Siddhartha: Parte prima, con le persone infantili

Parte prima, con le persone infantili

Siddhartha andò da Kamaswami il mercante, fu condotto in una casa ricca, servi lo condussero tra preziosi tappeti in una camera, dove aspettava il padrone di casa.

Entrò Kamaswami, un uomo che si muoveva rapidamente e dolcemente con i capelli molto grigi, con occhi molto intelligenti e cauti, con una bocca avida. Gentilmente, l'ospite e l'ospite si salutarono.

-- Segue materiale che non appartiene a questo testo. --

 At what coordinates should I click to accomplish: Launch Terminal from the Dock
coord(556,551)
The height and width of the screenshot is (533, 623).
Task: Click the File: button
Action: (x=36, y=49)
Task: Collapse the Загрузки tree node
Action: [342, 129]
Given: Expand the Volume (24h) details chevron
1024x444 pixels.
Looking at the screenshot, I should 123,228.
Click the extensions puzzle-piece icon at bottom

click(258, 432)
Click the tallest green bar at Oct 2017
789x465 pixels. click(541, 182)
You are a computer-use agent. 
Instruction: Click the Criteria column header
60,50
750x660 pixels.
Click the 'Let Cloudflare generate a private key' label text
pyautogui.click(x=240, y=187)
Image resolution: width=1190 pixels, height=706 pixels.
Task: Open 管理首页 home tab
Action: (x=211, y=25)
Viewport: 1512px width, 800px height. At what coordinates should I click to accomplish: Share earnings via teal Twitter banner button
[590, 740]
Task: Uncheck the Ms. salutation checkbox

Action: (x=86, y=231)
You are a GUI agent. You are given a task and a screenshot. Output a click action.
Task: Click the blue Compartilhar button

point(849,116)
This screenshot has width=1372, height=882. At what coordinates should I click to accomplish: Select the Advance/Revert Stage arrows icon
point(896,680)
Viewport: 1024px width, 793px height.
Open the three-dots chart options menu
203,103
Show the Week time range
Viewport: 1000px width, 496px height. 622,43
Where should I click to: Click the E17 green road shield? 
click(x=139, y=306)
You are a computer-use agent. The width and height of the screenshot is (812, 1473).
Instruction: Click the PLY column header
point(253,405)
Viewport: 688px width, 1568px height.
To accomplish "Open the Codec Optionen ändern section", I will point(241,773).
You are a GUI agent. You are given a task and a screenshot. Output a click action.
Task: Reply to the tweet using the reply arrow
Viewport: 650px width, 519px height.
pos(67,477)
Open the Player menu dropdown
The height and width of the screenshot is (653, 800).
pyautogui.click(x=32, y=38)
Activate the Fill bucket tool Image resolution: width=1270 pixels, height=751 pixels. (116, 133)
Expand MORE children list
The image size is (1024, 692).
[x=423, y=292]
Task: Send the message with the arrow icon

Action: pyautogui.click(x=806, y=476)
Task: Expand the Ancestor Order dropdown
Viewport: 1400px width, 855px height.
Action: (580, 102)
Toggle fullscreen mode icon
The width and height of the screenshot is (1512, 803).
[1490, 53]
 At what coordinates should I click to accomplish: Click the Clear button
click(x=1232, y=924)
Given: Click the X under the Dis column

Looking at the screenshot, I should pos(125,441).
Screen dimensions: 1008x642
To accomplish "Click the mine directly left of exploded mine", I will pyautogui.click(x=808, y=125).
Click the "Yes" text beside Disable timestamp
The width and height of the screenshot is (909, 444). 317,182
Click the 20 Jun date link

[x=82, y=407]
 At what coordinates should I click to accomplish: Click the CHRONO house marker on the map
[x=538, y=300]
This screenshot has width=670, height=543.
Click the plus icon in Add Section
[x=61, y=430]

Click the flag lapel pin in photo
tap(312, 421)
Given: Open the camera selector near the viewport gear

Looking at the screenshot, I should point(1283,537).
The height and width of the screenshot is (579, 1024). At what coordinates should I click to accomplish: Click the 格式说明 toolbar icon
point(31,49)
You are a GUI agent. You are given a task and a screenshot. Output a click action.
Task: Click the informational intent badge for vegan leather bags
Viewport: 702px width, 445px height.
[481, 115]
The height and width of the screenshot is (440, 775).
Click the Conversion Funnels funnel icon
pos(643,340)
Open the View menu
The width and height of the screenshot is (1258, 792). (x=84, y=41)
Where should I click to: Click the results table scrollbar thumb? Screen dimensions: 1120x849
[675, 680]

"Mi è stato detto", iniziò il mercante, "che eri un Brahman, un uomo istruito, ma che cerchi di essere al servizio di un mercante. Potresti essere diventato indigente, Brahman, in modo da cercare di servire?"

"No", disse Siddhartha, "non sono diventato indigente e non sono mai stato indigente. Devi sapere che vengo dai Samana, con i quali convivo da molto tempo".

"Se vieni dai Samana, come potresti essere altro che indigente? I Samana non sono del tutto privi di possedimenti?"

"Io sono senza possedimenti", disse Siddhartha, "se è questo che intendi. Sicuramente, io sono senza possedimenti. Ma io sono così volontariamente, e quindi non sono indigente".

"Ma di cosa hai intenzione di vivere, essendo senza possedimenti?"

"Non ci ho ancora pensato, signore. Per più di tre anni sono stato senza proprietà e non ho mai pensato a cosa avrei dovuto vivere".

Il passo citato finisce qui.